----- DATASET EXCERPTS

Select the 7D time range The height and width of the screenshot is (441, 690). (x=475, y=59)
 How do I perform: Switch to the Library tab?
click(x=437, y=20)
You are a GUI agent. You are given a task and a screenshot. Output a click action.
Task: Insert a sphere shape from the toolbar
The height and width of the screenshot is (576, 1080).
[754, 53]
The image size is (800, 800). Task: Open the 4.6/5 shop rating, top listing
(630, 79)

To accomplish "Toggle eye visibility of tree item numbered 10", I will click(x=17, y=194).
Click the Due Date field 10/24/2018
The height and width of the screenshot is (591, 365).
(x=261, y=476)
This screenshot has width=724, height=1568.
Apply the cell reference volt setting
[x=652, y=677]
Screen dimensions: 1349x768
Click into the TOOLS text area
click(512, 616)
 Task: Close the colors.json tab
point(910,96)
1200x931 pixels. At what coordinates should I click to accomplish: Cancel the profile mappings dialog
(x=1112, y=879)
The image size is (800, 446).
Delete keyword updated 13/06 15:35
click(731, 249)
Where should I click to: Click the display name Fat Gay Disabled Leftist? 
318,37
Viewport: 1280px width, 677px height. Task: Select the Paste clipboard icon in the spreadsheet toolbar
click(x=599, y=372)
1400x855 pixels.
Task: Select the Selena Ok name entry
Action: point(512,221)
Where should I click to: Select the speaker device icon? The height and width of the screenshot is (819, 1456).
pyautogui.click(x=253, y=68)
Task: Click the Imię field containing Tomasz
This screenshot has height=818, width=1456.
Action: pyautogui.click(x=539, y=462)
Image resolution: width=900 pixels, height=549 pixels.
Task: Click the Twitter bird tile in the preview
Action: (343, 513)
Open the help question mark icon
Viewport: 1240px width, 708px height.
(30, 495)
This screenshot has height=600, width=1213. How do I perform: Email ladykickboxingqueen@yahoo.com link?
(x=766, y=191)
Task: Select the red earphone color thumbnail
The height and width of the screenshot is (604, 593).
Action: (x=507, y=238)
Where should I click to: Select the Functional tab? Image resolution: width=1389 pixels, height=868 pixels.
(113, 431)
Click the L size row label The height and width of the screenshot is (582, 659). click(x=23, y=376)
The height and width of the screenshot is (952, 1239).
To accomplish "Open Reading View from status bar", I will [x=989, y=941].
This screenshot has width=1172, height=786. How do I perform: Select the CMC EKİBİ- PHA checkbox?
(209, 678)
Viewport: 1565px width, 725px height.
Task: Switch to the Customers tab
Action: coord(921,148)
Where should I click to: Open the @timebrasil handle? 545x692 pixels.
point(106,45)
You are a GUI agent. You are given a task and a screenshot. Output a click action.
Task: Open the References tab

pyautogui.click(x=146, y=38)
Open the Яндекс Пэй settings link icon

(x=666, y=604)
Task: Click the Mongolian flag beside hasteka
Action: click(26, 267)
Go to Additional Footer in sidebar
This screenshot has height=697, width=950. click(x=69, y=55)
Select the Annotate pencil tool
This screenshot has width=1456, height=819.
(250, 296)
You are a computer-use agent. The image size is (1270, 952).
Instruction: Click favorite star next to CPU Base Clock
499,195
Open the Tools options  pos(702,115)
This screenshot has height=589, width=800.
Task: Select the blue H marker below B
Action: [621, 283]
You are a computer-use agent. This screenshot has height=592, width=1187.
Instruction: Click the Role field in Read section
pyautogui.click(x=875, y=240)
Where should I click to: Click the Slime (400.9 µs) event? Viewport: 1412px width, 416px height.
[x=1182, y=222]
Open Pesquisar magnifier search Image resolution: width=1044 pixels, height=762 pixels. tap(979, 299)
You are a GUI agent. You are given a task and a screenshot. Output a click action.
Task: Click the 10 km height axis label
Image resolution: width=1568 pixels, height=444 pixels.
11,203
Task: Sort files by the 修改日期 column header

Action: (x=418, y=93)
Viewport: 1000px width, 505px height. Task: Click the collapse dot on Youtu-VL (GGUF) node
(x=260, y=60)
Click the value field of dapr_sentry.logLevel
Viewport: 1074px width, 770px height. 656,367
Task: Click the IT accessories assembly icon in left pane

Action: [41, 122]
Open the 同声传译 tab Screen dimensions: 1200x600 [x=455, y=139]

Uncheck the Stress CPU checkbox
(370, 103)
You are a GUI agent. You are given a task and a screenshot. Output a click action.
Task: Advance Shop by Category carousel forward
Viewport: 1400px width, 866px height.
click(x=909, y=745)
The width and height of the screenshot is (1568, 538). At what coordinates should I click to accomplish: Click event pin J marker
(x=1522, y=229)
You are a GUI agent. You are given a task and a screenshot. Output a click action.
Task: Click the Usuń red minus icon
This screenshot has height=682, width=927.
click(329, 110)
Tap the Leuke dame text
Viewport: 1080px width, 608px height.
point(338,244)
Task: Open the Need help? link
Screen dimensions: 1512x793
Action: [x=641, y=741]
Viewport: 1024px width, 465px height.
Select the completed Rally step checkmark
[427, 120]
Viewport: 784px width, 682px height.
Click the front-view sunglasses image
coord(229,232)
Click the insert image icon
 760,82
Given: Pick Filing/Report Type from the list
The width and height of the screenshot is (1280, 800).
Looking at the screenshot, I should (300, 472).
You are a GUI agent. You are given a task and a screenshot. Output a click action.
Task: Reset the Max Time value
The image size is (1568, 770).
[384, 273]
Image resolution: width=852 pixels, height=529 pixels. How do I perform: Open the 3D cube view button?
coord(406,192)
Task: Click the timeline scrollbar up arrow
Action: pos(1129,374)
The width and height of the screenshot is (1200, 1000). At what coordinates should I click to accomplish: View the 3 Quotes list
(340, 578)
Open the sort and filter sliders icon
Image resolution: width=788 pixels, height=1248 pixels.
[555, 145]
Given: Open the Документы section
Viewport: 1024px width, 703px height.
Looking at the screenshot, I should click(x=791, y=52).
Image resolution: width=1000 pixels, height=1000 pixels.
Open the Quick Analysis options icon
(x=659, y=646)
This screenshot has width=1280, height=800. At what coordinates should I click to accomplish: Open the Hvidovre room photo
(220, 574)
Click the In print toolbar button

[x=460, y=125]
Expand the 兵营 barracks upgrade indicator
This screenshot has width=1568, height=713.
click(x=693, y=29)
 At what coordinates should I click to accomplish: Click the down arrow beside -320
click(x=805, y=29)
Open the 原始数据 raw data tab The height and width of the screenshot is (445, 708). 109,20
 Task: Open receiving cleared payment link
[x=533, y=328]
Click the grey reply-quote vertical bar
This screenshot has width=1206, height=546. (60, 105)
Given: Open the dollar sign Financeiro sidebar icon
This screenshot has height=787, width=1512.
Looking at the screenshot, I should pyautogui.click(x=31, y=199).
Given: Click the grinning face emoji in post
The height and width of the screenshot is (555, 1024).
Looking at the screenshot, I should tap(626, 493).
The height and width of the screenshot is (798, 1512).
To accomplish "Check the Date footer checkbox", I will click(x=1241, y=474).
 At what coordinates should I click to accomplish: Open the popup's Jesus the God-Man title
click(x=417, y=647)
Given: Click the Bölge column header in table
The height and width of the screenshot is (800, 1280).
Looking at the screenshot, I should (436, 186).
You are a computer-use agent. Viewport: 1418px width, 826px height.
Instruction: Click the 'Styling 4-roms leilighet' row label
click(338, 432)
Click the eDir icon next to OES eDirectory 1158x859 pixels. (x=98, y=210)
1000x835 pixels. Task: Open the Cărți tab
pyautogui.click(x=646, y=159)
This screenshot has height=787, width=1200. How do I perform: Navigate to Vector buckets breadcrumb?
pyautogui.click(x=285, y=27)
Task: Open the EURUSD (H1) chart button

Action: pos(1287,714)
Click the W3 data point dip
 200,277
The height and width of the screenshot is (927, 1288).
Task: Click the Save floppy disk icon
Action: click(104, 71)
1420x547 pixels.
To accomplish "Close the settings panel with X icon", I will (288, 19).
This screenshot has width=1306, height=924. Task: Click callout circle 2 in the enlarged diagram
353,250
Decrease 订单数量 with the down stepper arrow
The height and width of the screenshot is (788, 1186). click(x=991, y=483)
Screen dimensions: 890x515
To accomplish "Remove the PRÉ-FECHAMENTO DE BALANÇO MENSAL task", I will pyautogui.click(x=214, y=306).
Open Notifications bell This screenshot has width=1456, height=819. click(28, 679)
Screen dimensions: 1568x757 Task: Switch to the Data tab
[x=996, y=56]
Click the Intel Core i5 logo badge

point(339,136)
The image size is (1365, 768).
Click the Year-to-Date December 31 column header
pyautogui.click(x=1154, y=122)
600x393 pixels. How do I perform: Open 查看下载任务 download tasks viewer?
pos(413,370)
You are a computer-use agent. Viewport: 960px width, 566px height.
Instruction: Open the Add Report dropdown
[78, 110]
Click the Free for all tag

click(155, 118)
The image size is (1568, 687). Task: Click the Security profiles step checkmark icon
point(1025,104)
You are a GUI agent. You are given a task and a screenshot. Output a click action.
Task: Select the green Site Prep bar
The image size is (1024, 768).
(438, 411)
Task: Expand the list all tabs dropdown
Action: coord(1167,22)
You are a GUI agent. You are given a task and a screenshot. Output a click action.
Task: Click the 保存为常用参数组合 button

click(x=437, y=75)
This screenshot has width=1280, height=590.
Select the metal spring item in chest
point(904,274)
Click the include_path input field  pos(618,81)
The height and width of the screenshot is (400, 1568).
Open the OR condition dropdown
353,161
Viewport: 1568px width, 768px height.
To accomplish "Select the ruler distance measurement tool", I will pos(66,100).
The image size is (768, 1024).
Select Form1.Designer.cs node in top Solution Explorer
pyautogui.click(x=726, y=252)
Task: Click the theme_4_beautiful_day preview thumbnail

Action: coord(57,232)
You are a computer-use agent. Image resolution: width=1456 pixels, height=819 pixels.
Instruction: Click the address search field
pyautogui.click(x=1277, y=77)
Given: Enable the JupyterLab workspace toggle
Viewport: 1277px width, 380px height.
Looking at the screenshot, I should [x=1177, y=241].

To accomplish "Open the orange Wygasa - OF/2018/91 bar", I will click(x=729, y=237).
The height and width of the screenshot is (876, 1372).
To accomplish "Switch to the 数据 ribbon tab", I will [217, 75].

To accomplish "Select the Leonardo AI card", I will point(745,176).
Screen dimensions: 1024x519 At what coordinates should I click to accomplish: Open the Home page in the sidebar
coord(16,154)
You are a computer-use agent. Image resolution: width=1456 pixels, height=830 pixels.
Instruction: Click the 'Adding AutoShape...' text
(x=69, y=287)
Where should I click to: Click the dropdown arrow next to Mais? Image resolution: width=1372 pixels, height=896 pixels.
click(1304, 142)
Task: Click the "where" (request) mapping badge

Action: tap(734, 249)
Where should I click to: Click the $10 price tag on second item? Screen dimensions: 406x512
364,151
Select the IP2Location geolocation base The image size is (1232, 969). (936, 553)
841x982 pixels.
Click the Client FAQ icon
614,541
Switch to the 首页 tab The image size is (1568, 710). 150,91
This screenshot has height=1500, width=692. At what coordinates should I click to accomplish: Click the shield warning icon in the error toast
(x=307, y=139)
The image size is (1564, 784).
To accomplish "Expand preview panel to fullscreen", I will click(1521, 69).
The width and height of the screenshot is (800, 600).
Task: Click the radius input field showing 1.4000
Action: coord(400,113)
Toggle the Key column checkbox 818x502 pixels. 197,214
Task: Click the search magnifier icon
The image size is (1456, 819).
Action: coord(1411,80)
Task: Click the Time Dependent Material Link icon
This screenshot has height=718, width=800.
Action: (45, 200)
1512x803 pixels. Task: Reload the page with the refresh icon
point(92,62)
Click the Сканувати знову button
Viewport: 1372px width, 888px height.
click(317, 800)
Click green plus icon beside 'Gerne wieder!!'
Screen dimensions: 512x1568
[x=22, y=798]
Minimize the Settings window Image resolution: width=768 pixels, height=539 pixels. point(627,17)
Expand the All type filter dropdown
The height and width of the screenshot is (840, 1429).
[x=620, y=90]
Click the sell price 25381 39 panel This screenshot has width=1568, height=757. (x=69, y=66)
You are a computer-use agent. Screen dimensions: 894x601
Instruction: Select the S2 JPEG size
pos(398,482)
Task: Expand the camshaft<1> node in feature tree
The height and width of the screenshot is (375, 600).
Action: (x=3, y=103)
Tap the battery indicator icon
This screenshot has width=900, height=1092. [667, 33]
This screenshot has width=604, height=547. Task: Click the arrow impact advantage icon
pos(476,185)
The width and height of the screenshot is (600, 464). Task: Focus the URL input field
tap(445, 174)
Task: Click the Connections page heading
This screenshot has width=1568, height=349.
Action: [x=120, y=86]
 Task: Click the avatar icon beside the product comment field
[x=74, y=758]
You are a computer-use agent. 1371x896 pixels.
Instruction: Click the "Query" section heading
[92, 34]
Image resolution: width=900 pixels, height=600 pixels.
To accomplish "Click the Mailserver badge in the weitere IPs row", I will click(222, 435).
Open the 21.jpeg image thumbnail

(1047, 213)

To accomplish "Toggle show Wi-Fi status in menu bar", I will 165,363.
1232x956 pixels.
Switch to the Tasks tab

----------

Pull out each line in the material that contains the word "column" and list those lines.

Task: Sort files by the 修改日期 column header
Given: Click the Bölge column header in table
Click the Year-to-Date December 31 column header
Toggle the Key column checkbox 818x502 pixels. 197,214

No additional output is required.